Keeping Replica Shards Synchronized
Okay, so now that you know what replication is along with a couple of details about it, how does it actually work? If a shard is replicated five times, for instance, how are the replicas updated whenever data changes or is removed? Clearly the replicas need to be kept in sync, because otherwise we would run into trouble if a document is deleted from one replica and not from another; in that case, queries would be unpredictable, because the result would depend on which particular replica is read from.
So how does Elasticsearch keep everything in sync? Elasticsearch uses a model named primary-backup for its data replication. This means that the primary shard in a replication group acts as the entry point for indexing operations. Translated into normal English, this means that all operations that affect the index — such as adding, updating, or removing documents — are sent to the primary shard. The primary shard is then responsible for validating the operations and ensuring that everything is good. This involves checking if the request is structurally invalid, such as trying to add a number to an object field or something like that. When the operation has been accepted by the primary shard, the operation will be performed locally on the primary shard itself. When the operation completes, the operation will be forwarded to each of the replica shards in the replica group. If the shard has multiple replicas, the operation will be performed in parallel on each of the replicas. When the operation has completed successfully on every replica and responded to the primary shard, the primary shard will respond to the client that the operation has completed successfully. This is all illustrated in the below diagram.
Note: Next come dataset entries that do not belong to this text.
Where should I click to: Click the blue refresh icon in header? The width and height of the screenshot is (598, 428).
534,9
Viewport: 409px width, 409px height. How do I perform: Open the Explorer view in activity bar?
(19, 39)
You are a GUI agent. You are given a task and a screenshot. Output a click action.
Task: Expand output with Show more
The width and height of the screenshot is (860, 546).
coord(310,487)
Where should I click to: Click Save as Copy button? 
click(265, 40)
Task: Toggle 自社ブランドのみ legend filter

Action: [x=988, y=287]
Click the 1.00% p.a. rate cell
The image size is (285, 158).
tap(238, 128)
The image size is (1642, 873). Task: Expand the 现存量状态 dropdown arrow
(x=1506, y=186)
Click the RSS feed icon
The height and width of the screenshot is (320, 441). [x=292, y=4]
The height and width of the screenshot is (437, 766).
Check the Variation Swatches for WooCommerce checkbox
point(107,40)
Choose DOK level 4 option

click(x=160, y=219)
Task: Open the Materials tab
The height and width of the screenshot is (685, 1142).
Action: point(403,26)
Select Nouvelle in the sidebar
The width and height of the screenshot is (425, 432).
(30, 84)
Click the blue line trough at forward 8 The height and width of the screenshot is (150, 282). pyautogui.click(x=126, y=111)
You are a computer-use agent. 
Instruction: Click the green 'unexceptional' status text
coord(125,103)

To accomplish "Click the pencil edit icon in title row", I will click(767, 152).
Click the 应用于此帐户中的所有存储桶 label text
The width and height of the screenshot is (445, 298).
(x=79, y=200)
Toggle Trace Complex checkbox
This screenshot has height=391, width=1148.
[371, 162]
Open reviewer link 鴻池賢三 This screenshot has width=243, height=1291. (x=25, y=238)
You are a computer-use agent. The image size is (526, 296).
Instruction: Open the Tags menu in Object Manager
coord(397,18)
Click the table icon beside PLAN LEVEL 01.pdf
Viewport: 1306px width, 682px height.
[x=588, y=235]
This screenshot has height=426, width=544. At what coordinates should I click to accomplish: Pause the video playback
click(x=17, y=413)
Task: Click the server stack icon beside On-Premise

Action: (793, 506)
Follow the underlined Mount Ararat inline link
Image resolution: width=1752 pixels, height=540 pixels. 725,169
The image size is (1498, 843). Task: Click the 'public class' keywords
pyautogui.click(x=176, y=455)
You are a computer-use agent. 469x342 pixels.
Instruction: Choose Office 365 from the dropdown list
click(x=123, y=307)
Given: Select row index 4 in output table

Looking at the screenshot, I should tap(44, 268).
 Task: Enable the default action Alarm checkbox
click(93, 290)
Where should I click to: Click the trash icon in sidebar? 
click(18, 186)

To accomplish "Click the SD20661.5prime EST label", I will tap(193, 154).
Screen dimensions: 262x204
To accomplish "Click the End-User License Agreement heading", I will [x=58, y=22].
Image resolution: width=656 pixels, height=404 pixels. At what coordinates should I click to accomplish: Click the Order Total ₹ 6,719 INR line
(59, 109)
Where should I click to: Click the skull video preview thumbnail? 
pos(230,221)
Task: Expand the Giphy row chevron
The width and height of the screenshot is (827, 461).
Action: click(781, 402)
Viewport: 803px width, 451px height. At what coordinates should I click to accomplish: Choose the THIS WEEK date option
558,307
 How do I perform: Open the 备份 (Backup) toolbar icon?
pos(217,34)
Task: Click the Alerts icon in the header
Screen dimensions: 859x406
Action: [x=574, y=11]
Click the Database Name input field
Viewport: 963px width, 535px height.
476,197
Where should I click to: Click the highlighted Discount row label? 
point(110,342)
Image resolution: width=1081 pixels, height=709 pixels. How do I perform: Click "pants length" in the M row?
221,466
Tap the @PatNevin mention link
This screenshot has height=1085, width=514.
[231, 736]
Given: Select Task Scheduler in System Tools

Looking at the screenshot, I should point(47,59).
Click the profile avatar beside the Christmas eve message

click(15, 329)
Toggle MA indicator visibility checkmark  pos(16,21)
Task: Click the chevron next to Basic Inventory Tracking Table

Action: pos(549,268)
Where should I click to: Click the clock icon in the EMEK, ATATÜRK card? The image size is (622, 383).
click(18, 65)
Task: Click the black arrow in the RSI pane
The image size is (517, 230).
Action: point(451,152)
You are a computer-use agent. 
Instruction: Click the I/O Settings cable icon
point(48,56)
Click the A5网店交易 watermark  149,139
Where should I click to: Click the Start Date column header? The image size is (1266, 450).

Let’s repeat that one more time while going through a simple example based on the above diagram. We have a cluster with two nodes. We only have a single index consisting of two shards, each with two replicas. We have a client on the left-hand side, which would typically be a server communicating with the cluster. In this case, we want to delete a document from the index. At this point, Elasticsearch needs to find the correct replication group, and thereby also the primary shard. This is done with so-called routing, which is not something that we will get into right now, so you can consider that a black box. Just know that something happens there that finds the appropriate replication group and its primary shard – Shard A in this example. The operation is then routed to the primary shard where it is validated and then executed. Once the operation completes on the primary shard itself, the operation is sent to the replica shards within the replication group. In this case that means that the delete operation is sent to Replica A1 and Replica A2. When the operation successfully completes on both of these replicas, the primary shard — i.e. Shard A — acknowledges that the request was successful to the client.
This example assumes that there is at least one replica for the shards. If there are no replicas, the operation is just executed directly on the shard and that’s all.